The numerator of the main fraction inside the square root is $$1-\frac{\sqrt{3}}{2}$$.
To combine these terms, we can express $$1$$ as a fraction with a denominator of 2: $$1 = \frac{2}{2}$$.
So, $$1-\frac{\sqrt{3}}{2} = \frac{2}{2}-\frac{\sqrt{3}}{2} = \frac{2-\sqrt{3}}{2}$$.

**step5** Simplifying the complex fraction inside the square root

Now, we substitute the simplified numerator back into the expression:
$$\sqrt{\frac{\frac{2-\sqrt{3}}{2}}{2}}$$
To simplify this complex fraction, we multiply the numerator by the reciprocal of the denominator (which is $$2 = \frac{2}{1}$$, so its reciprocal is $$\frac{1}{2}$$):
$$\sqrt{\frac{2-\sqrt{3}}{2} \times \frac{1}{2}} = \sqrt{\frac{2-\sqrt{3}}{4}}$$.

**step6** Separating the square root of the numerator and denominator

We can apply the property of square roots that states $$\sqrt{\frac{a}{b}} = \frac{\sqrt{a}}{\sqrt{b}}$$.
So, $$\sqrt{\frac{2-\sqrt{3}}{4}} = \frac{\sqrt{2-\sqrt{3}}}{\sqrt{4}}$$.
We know that $$\sqrt{4} = 2$$.
Thus, the expression becomes: $$\frac{\sqrt{2-\sqrt{3}}}{2}$$.

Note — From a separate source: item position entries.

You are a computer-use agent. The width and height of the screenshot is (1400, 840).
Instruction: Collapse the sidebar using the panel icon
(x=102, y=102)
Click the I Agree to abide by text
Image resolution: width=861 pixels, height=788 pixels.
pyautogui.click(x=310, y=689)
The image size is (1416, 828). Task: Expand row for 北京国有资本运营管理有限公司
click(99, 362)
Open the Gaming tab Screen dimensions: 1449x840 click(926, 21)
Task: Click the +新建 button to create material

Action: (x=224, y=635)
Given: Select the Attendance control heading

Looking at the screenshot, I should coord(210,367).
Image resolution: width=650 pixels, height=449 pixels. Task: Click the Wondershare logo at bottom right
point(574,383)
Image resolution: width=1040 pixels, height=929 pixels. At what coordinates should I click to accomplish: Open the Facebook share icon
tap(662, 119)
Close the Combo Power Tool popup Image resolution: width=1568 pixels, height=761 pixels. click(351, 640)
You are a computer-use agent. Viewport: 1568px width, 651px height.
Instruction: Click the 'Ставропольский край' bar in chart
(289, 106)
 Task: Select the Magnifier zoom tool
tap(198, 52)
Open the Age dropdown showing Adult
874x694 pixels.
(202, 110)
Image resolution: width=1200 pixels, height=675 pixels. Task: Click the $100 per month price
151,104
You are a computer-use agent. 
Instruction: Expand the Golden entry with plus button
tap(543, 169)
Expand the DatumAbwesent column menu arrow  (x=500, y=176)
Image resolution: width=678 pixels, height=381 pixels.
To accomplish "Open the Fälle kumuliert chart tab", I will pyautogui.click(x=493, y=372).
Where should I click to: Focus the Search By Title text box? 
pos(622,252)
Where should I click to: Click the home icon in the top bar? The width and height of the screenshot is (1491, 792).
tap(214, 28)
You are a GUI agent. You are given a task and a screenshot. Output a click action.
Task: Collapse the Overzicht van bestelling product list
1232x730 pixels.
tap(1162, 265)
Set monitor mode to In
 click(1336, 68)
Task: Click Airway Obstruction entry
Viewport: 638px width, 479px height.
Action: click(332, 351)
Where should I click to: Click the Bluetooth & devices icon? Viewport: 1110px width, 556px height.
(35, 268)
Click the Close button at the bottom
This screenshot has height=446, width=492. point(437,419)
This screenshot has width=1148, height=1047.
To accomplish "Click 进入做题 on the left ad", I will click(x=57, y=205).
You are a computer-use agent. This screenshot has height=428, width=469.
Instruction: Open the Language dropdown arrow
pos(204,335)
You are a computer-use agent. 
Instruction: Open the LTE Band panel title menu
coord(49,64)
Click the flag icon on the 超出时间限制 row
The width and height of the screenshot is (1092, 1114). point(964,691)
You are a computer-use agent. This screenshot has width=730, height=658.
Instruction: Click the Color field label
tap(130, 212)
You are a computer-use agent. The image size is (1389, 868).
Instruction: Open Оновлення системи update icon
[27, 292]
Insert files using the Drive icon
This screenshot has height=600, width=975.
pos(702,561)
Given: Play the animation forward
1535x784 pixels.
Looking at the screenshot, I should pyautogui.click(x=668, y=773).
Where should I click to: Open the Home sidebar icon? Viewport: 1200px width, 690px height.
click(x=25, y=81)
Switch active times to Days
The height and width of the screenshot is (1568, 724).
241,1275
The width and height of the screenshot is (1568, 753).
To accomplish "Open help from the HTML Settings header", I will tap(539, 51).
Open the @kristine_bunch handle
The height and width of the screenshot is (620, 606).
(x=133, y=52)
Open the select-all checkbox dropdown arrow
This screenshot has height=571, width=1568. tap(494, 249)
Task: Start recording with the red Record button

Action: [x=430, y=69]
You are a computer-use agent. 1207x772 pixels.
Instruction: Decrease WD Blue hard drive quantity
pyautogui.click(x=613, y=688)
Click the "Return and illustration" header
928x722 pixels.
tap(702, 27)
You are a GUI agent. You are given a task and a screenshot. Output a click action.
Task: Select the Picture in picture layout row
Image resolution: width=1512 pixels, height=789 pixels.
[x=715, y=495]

**step7** Simplifying the nested square root

Next, we need to simplify the nested square root term, $$\sqrt{2-\sqrt{3}}$$.
This type of expression can often be simplified using the identity $$\sqrt{A \pm \sqrt{B}} = \sqrt{\frac{A+\sqrt{A^2-B}}{2}} \pm \sqrt{\frac{A-\sqrt{A^2-B}}{2}}$$.
For $$\sqrt{2-\sqrt{3}}$$, we have $$A=2$$ and $$B=3$$.
First, calculate $$A^2-B$$: $$2^2 - 3 = 4 - 3 = 1$$.
Now, substitute these values into the identity:
$$\sqrt{2-\sqrt{3}} = \sqrt{\frac{2+\sqrt{1}}{2}} - \sqrt{\frac{2-\sqrt{1}}{2}}$$
$$\sqrt{2-\sqrt{3}} = \sqrt{\frac{2+1}{2}} - \sqrt{\frac{2-1}{2}}$$
$$\sqrt{2-\sqrt{3}} = \sqrt{\frac{3}{2}} - \sqrt{\frac{1}{2}}$$
To rationalize the denominators of these individual square roots, we multiply the numerator and denominator by $$\sqrt{2}$$:
$$\sqrt{\frac{3}{2}} = \frac{\sqrt{3}}{\sqrt{2}} = \frac{\sqrt{3} \times \sqrt{2}}{\sqrt{2} \times \sqrt{2}} = \frac{\sqrt{6}}{2}$$
$$\sqrt{\frac{1}{2}} = \frac{1}{\sqrt{2}} = \frac{1 \times \sqrt{2}}{\sqrt{2} \times \sqrt{2}} = \frac{\sqrt{2}}{2}$$
So, $$\sqrt{2-\sqrt{3}} = \frac{\sqrt{6}}{2} - \frac{\sqrt{2}}{2} = \frac{\sqrt{6}-\sqrt{2}}{2}$$.

**step8** Final simplification

Finally, substitute the simplified nested square root back into the expression from Step 6:
$$\frac{\sqrt{2-\sqrt{3}}}{2} = \frac{\frac{\sqrt{6}-\sqrt{2}}{2}}{2}$$
To simplify this complex fraction, we multiply the numerator by the reciprocal of the denominator:
$$ = \frac{\sqrt{6}-\sqrt{2}}{2 \times 2}$$
$$ = \frac{\sqrt{6}-\sqrt{2}}{4}$$.
This is the simplified form of the given expression.